“The Today programme carries an interesting item about how jackdaws decide when to take flight. They judge by the amount of noise from the jackdaw crowd. If it reaches a crescendo, they fly” – The Spectator, 28 May 2022
I suppose the word “crescendo” has to be counted as a technical term, though it’s familiar enough and used frequently in precisely the way it’s used here. I never cease to be surprised, though, at how writers who must know what it means employ it as though it’s an abstruse term they can’t quite get their heads around.
It derives from the Latin verb crescere, to grow, which is equally familiar from its derivative adjective “crescent”, a term that describes the moon as it is “growing.” The French croissant is the same word and means the same thing though it is applied by transference to a type of pastry that has the crescent-moon shape. (The “-escent” ending is of course equally familiar in “adolescent”, where the “growing” is even more obviously a process in time.)
“Crescendo”, being a musical term, is Italian – which developed as the technical language of music when that art-form was reaching its first maturity in the later Middle Ages and early Renaissance. It means the same thing: “growing”, and came into prominent use in the mid-eighteenth century when certain virtuoso orchestras, like that at the court of the Elector Palatine Carl Theodor at Mannheim, under its director the composer Johann Stamitz, began to expand the range and richness of the orchestra’s vocabulary.
Stamitz’s orchestra was unusually large and introduced novel and startling acoustic effects: the “Mannheim rocket” and the “Mannheim sigh” became important features of the music that embodied the stylistic transition from Baroque (Bach and Handel) in the first half of the century to Classical (Haydn and Mozart) in the second.
Perhaps the most enduring of these effects was a steady increase in the dynamic – the volume of sound – of the music, often building towards a climax followed by a “diminuendo”, the contrary process of diminishing or reducing the volume. This very significant contribution to the emotional range of orchestral music, so much used even today that we take it for granted, was known as the ‘Mannheim crescendo’.

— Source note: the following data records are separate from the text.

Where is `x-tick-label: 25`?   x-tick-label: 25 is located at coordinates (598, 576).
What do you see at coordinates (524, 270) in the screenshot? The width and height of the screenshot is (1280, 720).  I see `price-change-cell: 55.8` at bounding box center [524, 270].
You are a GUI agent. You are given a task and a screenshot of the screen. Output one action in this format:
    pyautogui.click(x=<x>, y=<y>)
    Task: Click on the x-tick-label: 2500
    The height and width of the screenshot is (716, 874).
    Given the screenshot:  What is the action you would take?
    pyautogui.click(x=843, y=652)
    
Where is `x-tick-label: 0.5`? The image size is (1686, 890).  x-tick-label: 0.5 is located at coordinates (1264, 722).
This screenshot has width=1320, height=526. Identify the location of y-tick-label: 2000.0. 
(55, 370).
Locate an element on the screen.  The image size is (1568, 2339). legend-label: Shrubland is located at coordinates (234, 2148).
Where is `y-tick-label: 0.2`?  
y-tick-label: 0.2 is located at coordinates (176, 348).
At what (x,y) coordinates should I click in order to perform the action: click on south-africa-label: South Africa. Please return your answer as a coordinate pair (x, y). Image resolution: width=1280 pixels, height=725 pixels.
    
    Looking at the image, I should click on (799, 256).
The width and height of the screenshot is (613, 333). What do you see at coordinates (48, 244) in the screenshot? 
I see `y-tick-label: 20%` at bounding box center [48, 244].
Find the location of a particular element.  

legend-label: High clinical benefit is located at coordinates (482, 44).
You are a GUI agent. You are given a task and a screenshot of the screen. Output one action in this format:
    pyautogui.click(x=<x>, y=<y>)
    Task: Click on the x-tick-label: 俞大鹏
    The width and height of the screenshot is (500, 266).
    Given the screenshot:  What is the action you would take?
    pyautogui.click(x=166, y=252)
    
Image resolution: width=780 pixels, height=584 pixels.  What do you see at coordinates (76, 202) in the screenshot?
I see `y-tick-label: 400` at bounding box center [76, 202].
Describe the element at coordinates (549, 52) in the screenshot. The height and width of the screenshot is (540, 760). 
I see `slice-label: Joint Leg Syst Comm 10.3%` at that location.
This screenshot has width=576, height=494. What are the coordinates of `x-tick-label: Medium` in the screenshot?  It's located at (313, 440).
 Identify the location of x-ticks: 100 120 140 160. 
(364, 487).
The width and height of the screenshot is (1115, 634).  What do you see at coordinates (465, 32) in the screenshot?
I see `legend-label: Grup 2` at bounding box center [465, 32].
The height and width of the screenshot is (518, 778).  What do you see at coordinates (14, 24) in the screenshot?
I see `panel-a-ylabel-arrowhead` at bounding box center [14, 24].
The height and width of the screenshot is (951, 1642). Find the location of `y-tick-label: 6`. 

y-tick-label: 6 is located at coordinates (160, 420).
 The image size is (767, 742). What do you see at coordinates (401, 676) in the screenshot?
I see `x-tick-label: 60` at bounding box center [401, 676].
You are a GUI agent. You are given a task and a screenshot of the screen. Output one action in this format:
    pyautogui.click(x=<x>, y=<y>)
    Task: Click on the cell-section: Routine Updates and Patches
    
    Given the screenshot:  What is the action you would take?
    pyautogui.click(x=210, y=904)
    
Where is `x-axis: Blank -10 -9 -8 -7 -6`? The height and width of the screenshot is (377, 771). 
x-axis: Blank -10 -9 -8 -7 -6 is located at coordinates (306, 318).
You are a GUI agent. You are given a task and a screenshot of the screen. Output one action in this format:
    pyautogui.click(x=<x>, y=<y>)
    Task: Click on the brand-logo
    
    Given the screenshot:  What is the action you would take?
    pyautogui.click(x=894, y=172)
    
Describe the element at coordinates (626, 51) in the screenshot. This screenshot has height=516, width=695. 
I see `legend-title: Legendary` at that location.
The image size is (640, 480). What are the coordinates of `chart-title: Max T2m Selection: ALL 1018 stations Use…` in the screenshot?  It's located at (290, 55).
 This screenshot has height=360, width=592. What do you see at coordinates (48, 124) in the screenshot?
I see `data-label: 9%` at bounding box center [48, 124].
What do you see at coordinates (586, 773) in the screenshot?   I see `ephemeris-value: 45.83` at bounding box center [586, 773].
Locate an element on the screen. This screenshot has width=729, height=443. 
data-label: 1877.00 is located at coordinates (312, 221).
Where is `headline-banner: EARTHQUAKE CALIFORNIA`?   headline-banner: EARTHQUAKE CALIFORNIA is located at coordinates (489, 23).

So a “crescendo” is a progression over time, which may “reach” a conclusion in the form of a climax (a forte), or not. The “crescendo” itself cannot be said to be “reached” since it is by definition a transition towards something else. But it’s all too often used, as in my example above, as though it describes a fixed point in time, like a climax.
The word has come also to denote a shape. The “crescent” moon has the curved, horned shape that the word has come to imply. Once the moon has outgrown that phase it becomes a half-moon and then, a night or two later, a “gibbous” moon. This word comes from the Latin “gibbus”, a hump, and means “protuberant” – and by extension “pregnant”.
And if you’re wondering how to pronounce it, which I have often done, its first consonant is a hard “g”, not, as we should expect, the soft “dj” sound usually encountered in words derived from the Latin. The OED notes this pronunciation as an exceptional usage and offers no special explanation for it. It has evidently just evolved over the course of time in common usage which, as we know, takes little notice of grammarians’ rules.
To revert to the theme of a crescendo among animal noises: I am reminded of a warm midsummer night some years ago when I stood at midnight in the Long Walk at Windsor, listening to the extraordinary babble of a herd of red deer in a nearby valley. The racket grew louder and louder and suddenly stopped, when the entire herd suddenly galloped from the valley they had been chattering in, across the mile-long avenue of the Long Walk, to another field on the other side.
There they remained, silent, for a time; but I’ve no doubt they restarted their conversation, and another prolonged crescendo, shortly afterwards. This seems to be a parallel in the deer population to the behaviour of jackdaws as observed by that contributor to the Today programme.